◆ Dataset entries:
◆ ◆ ◆ ◆ ◆ ◆ ◆

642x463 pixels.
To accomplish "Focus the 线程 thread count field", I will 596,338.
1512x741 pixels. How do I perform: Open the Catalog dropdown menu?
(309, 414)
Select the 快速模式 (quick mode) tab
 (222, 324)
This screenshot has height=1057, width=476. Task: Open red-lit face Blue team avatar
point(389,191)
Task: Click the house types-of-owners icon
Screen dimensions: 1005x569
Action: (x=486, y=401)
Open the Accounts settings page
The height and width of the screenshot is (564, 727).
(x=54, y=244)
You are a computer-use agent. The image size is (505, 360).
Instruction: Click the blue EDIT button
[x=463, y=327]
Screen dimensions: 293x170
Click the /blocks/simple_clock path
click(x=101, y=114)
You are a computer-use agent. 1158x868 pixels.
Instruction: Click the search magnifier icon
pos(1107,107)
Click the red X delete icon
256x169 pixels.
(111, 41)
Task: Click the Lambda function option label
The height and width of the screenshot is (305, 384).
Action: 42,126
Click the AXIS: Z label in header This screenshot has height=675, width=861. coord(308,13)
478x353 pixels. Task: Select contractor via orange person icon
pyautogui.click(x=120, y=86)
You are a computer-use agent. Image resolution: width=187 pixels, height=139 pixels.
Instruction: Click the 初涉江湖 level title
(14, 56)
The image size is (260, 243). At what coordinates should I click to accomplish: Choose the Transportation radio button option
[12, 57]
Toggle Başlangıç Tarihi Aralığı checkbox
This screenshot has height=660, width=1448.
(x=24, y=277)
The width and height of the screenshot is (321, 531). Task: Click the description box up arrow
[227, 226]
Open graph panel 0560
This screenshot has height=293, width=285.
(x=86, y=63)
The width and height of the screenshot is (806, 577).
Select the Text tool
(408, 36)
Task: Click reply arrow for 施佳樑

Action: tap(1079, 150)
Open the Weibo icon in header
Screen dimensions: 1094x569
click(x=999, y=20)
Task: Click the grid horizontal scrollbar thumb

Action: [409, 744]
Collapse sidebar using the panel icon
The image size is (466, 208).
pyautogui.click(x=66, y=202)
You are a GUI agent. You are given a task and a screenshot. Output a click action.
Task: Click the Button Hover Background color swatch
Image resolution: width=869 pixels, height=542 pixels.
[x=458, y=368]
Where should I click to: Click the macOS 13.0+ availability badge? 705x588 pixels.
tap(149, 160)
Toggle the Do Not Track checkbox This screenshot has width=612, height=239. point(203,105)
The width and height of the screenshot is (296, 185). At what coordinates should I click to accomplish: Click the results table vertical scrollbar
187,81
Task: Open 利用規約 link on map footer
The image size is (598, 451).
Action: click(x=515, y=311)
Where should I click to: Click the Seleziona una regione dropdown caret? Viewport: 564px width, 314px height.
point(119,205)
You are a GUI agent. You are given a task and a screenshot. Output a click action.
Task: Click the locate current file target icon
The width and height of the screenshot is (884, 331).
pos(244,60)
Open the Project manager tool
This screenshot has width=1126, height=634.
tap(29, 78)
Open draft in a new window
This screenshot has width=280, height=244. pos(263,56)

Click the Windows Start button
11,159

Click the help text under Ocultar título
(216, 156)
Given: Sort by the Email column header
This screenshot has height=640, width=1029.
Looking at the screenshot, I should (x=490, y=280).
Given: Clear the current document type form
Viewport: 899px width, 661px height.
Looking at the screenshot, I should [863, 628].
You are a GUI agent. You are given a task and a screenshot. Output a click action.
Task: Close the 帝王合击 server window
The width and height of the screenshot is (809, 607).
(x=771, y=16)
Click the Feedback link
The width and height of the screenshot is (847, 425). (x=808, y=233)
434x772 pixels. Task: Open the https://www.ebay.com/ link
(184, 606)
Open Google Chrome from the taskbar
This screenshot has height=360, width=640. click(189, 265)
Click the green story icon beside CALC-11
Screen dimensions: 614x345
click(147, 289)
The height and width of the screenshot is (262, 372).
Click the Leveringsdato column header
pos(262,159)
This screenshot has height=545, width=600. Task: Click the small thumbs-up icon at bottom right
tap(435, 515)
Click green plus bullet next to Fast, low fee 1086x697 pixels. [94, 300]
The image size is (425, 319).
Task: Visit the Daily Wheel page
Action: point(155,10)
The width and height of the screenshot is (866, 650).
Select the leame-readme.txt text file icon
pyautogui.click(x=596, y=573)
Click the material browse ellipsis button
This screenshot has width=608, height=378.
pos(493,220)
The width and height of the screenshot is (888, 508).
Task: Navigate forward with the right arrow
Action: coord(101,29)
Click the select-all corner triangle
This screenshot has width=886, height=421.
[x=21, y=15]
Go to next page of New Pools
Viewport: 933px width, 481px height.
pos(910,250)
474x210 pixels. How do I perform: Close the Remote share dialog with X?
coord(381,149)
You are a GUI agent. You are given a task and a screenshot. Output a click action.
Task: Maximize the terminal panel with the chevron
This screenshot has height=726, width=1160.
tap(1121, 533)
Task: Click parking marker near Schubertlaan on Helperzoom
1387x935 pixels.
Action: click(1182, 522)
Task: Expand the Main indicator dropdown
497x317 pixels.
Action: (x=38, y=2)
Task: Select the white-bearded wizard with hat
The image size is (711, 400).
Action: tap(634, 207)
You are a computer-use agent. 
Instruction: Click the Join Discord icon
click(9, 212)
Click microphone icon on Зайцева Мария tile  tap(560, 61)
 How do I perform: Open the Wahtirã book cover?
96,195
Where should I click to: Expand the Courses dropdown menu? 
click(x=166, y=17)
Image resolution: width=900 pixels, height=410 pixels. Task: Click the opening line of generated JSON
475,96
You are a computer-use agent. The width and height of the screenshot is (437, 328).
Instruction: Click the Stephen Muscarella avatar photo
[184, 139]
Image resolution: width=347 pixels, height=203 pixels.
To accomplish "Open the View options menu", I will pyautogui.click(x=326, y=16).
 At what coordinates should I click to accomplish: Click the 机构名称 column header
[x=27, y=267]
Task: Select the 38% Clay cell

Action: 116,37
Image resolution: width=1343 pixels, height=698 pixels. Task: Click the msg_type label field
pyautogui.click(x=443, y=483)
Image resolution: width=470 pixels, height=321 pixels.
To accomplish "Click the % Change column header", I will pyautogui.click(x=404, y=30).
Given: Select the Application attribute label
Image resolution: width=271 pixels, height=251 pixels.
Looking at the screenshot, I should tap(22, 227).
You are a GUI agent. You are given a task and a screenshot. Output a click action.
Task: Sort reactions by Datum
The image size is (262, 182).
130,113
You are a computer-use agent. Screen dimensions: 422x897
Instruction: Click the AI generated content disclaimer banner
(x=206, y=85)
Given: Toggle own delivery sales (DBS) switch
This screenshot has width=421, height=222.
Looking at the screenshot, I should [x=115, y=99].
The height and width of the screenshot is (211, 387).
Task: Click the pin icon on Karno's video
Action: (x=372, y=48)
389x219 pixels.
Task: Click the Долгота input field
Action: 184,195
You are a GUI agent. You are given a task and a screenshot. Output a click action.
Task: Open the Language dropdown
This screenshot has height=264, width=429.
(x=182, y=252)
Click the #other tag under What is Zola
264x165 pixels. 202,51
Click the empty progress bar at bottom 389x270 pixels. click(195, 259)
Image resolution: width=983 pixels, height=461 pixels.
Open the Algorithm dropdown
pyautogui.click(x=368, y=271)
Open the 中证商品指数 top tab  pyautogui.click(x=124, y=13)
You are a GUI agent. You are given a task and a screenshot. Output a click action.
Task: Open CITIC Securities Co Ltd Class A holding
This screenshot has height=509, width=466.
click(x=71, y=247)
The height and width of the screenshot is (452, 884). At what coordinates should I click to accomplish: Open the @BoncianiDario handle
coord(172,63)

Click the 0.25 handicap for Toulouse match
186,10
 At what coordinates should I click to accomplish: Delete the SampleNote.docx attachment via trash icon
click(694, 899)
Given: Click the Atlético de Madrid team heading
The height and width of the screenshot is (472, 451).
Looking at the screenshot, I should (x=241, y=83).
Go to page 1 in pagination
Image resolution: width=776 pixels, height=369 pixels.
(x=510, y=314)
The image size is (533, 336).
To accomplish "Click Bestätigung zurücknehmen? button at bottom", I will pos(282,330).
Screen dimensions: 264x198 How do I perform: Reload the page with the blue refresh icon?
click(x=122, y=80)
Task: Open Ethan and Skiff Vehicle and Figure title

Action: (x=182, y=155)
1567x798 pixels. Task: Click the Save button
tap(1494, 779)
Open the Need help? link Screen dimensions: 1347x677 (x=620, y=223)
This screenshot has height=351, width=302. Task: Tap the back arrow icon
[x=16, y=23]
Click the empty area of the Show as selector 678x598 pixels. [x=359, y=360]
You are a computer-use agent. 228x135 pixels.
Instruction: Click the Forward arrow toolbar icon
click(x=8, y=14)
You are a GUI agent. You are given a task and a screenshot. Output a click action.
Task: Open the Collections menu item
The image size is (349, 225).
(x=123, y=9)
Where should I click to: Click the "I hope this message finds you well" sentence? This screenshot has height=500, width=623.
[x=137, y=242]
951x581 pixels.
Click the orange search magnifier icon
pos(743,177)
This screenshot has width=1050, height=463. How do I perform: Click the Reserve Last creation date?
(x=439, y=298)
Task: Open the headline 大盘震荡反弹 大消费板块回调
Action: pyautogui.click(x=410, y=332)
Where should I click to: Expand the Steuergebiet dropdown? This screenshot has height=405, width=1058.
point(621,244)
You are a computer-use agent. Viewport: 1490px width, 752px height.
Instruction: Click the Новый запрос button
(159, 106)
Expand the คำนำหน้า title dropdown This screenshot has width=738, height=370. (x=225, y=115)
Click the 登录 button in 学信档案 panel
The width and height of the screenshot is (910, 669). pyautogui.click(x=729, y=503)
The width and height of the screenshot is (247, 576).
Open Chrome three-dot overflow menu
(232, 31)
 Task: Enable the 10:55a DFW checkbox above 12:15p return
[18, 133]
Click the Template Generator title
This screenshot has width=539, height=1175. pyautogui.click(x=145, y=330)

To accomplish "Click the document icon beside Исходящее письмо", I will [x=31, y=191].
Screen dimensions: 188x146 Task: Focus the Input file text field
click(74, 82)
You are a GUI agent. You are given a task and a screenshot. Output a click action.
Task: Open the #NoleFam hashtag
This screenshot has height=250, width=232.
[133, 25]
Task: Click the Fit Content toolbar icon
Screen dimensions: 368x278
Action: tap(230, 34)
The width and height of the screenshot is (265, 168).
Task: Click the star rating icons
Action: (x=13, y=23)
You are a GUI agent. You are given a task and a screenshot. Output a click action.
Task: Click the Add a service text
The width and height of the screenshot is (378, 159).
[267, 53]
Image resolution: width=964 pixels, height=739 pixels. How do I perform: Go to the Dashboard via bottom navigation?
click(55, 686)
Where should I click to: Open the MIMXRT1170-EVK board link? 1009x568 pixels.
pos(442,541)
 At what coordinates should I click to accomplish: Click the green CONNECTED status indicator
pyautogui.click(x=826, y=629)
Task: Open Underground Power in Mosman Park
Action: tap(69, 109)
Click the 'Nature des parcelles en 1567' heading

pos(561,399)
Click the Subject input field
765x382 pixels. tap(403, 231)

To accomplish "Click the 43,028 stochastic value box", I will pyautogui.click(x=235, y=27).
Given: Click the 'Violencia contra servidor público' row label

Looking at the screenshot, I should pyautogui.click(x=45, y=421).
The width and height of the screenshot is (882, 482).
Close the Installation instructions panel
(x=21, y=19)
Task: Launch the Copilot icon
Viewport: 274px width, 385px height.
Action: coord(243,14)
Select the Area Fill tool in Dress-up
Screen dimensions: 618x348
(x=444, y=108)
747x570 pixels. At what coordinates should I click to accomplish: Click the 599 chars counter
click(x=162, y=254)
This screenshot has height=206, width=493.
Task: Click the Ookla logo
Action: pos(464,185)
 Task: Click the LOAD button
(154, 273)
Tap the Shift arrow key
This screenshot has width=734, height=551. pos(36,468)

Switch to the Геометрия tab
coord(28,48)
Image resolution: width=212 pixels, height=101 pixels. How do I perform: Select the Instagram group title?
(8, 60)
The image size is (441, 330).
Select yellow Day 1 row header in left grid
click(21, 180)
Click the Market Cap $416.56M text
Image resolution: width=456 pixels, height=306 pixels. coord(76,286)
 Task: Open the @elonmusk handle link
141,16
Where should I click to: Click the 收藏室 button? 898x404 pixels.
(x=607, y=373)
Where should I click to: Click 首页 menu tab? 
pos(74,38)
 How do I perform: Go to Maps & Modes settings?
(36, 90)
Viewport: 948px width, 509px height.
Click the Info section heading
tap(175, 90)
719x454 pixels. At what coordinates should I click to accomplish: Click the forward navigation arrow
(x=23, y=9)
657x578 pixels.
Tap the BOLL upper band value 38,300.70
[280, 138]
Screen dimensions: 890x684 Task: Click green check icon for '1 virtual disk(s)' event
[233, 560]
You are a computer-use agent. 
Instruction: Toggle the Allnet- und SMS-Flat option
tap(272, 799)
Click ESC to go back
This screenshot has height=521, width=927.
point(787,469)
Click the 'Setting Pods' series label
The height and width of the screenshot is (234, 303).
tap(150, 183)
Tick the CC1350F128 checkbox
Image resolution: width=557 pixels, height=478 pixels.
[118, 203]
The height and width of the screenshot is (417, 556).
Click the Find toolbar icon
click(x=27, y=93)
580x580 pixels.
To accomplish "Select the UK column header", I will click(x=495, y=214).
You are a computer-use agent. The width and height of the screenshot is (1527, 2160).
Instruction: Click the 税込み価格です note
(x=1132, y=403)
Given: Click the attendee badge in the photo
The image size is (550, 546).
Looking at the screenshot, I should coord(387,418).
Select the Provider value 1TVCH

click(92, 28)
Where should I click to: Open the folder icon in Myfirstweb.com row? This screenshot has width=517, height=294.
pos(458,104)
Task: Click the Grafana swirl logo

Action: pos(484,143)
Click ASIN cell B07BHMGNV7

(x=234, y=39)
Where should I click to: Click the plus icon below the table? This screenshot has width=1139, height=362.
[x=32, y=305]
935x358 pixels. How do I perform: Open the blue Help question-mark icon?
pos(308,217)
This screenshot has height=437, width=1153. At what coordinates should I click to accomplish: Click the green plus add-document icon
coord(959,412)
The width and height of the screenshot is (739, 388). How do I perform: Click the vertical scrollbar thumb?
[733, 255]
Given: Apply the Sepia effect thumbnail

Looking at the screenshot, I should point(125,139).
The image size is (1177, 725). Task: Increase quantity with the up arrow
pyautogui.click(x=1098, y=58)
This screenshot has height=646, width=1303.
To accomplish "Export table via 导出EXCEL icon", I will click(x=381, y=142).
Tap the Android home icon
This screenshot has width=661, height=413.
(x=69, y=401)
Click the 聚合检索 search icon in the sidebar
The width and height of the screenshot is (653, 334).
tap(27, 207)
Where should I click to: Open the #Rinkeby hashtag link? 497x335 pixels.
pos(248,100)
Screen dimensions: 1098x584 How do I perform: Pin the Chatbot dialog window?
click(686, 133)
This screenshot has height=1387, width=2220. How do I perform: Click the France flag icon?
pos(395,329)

◆ ◆ ◆ ◆ ◆ ◆ ◆

◆ Task statement: Of all the entries above, retype exactly the lines from the line with "Open the Weibo icon in header" to the line with "Task: Click the locate", both included, and no others.

◆ Response:
Open the Weibo icon in header
Screen dimensions: 1094x569
click(x=999, y=20)
Task: Click the grid horizontal scrollbar thumb

Action: [409, 744]
Collapse sidebar using the panel icon
The image size is (466, 208).
pyautogui.click(x=66, y=202)
You are a GUI agent. You are given a task and a screenshot. Output a click action.
Task: Click the Button Hover Background color swatch
Image resolution: width=869 pixels, height=542 pixels.
[x=458, y=368]
Where should I click to: Click the macOS 13.0+ availability badge? 705x588 pixels.
tap(149, 160)
Toggle the Do Not Track checkbox This screenshot has width=612, height=239. point(203,105)
The width and height of the screenshot is (296, 185). At what coordinates should I click to accomplish: Click the results table vertical scrollbar
187,81
Task: Open 利用規約 link on map footer
The image size is (598, 451).
Action: click(x=515, y=311)
Where should I click to: Click the Seleziona una regione dropdown caret? Viewport: 564px width, 314px height.
point(119,205)
You are a GUI agent. You are given a task and a screenshot. Output a click action.
Task: Click the locate current file target icon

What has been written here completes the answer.